* QUOTED TEXT
##########

Long-Arm Statutes: How States Reach Out-of-State Defendants
Long-arm statutes let states bring out-of-state defendants into court when meaningful legal ties exist — here's how that works and when it can be challenged.
Long-arm statutes let states bring out-of-state defendants into court when meaningful legal ties exist — here's how that works and when it can be challenged.
Long-arm statutes let a court reach beyond state borders to bring an out-of-state person or company into a local lawsuit. Every state has one, and they define the specific circumstances under which a resident can sue a nonresident without traveling to the defendant’s home turf.1Legal Information Institute. Long-Arm Statute These laws matter most to anyone who does business across state lines, sells products nationally, or operates a website that reaches customers everywhere. The constitutional limits on when a state can exercise this power have shifted dramatically in the last decade, and the rules look nothing like what most people assume.
Every long-arm statute operates inside a constitutional fence. The Due Process Clause of the Fourteenth Amendment prevents any state court from dragging a nonresident into a lawsuit unless that person has meaningful ties to the state.2Congress.gov. Constitution Annotated – Overview of Personal Jurisdiction and Due Process The Supreme Court drew the line in International Shoe Co. v. Washington (1945), holding that a defendant must have “certain minimum contacts” with the state so that forcing them to appear does not offend “traditional notions of fair play and substantial justice.”3Legal Information Institute. International Shoe Co v Washington
That phrase sounds vague, and it is. Courts have spent eighty years filling in what “minimum contacts” actually means in practice. The core idea is that a state cannot exercise arbitrary power over someone who never directed any activity toward it. The contacts have to be deliberate, not accidental, and they have to be connected to the dispute. A company whose products end up in a state through a chain of unrelated resales is in a very different position from one that specifically markets and ships to customers there.4Justia Law. World-Wide Volkswagen Corp v Woodson, 444 US 286
Courts split personal jurisdiction into two categories, and the distinction controls almost everything about whether a lawsuit can stick.

##########

* REQUIRED TASK A
According to the article on long-arm statutes, which Supreme Court case established the "certain minimum contacts" requirement?

##########

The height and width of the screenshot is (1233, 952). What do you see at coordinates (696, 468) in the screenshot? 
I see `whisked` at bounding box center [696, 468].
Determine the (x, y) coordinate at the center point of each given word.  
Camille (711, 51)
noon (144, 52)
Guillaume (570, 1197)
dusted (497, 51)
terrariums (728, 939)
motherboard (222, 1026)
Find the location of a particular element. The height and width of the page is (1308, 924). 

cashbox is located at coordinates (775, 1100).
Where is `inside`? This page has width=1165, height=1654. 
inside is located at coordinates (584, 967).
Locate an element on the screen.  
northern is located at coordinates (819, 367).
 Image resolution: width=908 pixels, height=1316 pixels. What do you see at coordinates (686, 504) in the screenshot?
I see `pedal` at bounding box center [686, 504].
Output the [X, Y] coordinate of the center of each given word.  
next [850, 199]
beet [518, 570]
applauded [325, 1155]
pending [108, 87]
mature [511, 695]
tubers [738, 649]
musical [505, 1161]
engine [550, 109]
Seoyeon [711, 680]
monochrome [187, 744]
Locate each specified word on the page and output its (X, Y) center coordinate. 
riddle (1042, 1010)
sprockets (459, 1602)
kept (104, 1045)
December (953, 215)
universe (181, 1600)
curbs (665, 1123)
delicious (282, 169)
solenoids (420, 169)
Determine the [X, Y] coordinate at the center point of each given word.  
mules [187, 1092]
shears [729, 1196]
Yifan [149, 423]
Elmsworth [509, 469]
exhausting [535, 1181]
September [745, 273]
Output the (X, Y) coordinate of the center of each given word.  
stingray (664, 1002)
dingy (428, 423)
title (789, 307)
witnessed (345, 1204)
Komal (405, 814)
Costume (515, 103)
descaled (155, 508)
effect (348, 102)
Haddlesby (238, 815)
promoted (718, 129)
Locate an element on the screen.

##########

* REQUIRED TASK B
In the records, reproduce the stretch from the line containing "has width=1165, height=1654." through the line containing "kept (104, 1045)", substituting "document" for "page" and leaving all else unchanged. Provide only those lines.

* CORRECT OUTPUT A
International Shoe Co. v. Washington (1945).

* CORRECT OUTPUT B
Where is `inside`? This document has width=1165, height=1654. 
inside is located at coordinates (584, 967).
Locate an element on the screen.  
northern is located at coordinates (819, 367).
 Image resolution: width=908 pixels, height=1316 pixels. What do you see at coordinates (686, 504) in the screenshot?
I see `pedal` at bounding box center [686, 504].
Output the [X, Y] coordinate of the center of each given word.  
next [850, 199]
beet [518, 570]
applauded [325, 1155]
pending [108, 87]
mature [511, 695]
tubers [738, 649]
musical [505, 1161]
engine [550, 109]
Seoyeon [711, 680]
monochrome [187, 744]
Locate each specified word on the document and output its (X, Y) center coordinate. 
riddle (1042, 1010)
sprockets (459, 1602)
kept (104, 1045)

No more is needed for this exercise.